[Start of section]

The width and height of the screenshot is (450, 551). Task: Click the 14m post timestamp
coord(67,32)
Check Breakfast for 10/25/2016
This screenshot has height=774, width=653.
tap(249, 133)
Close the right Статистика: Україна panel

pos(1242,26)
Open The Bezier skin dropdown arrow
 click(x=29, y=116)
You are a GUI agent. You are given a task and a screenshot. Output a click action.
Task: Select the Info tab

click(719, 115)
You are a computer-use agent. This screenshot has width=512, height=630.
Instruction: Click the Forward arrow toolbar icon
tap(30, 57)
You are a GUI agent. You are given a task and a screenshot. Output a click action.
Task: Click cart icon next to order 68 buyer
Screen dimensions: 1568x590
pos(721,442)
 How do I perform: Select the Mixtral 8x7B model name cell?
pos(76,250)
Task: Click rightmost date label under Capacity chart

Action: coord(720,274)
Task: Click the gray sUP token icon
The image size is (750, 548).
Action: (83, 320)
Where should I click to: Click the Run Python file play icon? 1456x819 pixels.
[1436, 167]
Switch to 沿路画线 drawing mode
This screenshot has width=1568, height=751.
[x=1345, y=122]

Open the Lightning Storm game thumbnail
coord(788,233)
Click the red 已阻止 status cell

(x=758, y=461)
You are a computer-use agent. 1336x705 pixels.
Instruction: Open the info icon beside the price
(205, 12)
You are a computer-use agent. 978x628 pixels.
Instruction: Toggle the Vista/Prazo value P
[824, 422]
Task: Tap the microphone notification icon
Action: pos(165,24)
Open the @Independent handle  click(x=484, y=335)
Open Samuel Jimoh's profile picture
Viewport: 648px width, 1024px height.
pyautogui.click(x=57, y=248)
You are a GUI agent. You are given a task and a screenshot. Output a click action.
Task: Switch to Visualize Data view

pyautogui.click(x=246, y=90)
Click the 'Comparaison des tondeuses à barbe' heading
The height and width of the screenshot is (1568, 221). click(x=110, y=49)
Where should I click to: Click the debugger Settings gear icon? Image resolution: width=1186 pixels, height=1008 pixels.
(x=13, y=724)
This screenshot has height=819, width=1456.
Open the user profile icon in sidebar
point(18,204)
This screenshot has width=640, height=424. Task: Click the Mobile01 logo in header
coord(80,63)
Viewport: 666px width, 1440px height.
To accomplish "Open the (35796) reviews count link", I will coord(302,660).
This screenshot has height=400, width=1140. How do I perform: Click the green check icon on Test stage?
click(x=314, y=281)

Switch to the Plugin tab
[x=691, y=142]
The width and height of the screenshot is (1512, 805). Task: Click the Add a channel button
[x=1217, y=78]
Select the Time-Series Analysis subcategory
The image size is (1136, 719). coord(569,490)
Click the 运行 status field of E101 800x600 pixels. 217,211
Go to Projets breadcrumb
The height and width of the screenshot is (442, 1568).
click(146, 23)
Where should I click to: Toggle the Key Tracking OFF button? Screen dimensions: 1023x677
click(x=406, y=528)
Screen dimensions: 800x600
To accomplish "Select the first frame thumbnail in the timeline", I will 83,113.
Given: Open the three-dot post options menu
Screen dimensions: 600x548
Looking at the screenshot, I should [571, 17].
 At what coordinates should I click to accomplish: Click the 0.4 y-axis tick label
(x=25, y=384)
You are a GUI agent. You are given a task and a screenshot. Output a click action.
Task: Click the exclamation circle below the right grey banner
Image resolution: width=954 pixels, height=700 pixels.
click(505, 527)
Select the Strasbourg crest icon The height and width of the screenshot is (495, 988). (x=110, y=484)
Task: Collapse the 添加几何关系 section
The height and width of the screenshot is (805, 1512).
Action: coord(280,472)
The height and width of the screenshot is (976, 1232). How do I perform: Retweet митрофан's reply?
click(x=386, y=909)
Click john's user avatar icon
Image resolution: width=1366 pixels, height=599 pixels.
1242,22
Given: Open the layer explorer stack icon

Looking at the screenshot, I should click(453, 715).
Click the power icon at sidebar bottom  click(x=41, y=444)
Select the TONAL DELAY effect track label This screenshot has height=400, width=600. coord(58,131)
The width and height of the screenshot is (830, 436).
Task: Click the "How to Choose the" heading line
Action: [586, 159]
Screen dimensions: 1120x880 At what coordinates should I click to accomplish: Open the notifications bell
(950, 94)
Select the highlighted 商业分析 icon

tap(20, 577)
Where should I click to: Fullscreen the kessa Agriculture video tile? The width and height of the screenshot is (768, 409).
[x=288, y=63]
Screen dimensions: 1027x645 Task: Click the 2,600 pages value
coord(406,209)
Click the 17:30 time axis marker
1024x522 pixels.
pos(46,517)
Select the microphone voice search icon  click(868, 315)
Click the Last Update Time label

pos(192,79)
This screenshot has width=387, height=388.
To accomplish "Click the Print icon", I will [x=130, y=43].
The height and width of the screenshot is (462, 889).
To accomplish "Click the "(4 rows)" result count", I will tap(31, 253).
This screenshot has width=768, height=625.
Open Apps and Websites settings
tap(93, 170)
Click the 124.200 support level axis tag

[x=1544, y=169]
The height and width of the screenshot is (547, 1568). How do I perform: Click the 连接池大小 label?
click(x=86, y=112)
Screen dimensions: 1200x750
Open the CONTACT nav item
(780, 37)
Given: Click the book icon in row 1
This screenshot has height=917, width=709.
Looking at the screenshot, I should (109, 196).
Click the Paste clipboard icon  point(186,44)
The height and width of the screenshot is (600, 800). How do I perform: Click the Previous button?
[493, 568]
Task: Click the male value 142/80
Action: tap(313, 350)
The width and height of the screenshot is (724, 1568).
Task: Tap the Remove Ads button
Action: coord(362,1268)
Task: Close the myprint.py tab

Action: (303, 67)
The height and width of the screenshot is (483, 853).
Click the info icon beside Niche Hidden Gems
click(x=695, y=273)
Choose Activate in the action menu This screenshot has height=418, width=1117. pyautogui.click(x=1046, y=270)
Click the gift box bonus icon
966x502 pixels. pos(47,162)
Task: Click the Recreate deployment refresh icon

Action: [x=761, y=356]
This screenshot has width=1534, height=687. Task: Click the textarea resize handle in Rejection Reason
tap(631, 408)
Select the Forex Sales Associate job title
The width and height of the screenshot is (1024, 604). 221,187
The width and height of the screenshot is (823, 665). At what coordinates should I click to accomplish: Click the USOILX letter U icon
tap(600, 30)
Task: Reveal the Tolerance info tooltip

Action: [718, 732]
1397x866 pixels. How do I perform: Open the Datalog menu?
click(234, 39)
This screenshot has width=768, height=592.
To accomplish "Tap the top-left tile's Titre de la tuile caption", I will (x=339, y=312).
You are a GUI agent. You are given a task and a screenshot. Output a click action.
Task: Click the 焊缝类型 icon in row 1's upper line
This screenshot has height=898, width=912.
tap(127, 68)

[End of section]

* **WHAT THE TASK ASKS**:
None of the lines before the one containing "The height and width of the screenshot is (600, 800)." belong in the answer; reproduce that line and all later lines of the records exactly.

* **REPLY TO THE EXERCISE**:
The height and width of the screenshot is (600, 800). How do I perform: Click the Previous button?
[493, 568]
Task: Click the male value 142/80
Action: tap(313, 350)
The width and height of the screenshot is (724, 1568).
Task: Tap the Remove Ads button
Action: coord(362,1268)
Task: Close the myprint.py tab

Action: (303, 67)
The height and width of the screenshot is (483, 853).
Click the info icon beside Niche Hidden Gems
click(x=695, y=273)
Choose Activate in the action menu This screenshot has height=418, width=1117. pyautogui.click(x=1046, y=270)
Click the gift box bonus icon
966x502 pixels. pos(47,162)
Task: Click the Recreate deployment refresh icon

Action: [x=761, y=356]
This screenshot has width=1534, height=687. Task: Click the textarea resize handle in Rejection Reason
tap(631, 408)
Select the Forex Sales Associate job title
The width and height of the screenshot is (1024, 604). 221,187
The width and height of the screenshot is (823, 665). At what coordinates should I click to accomplish: Click the USOILX letter U icon
tap(600, 30)
Task: Reveal the Tolerance info tooltip

Action: [718, 732]
1397x866 pixels. How do I perform: Open the Datalog menu?
click(234, 39)
This screenshot has width=768, height=592.
To accomplish "Tap the top-left tile's Titre de la tuile caption", I will (x=339, y=312).
You are a GUI agent. You are given a task and a screenshot. Output a click action.
Task: Click the 焊缝类型 icon in row 1's upper line
This screenshot has height=898, width=912.
tap(127, 68)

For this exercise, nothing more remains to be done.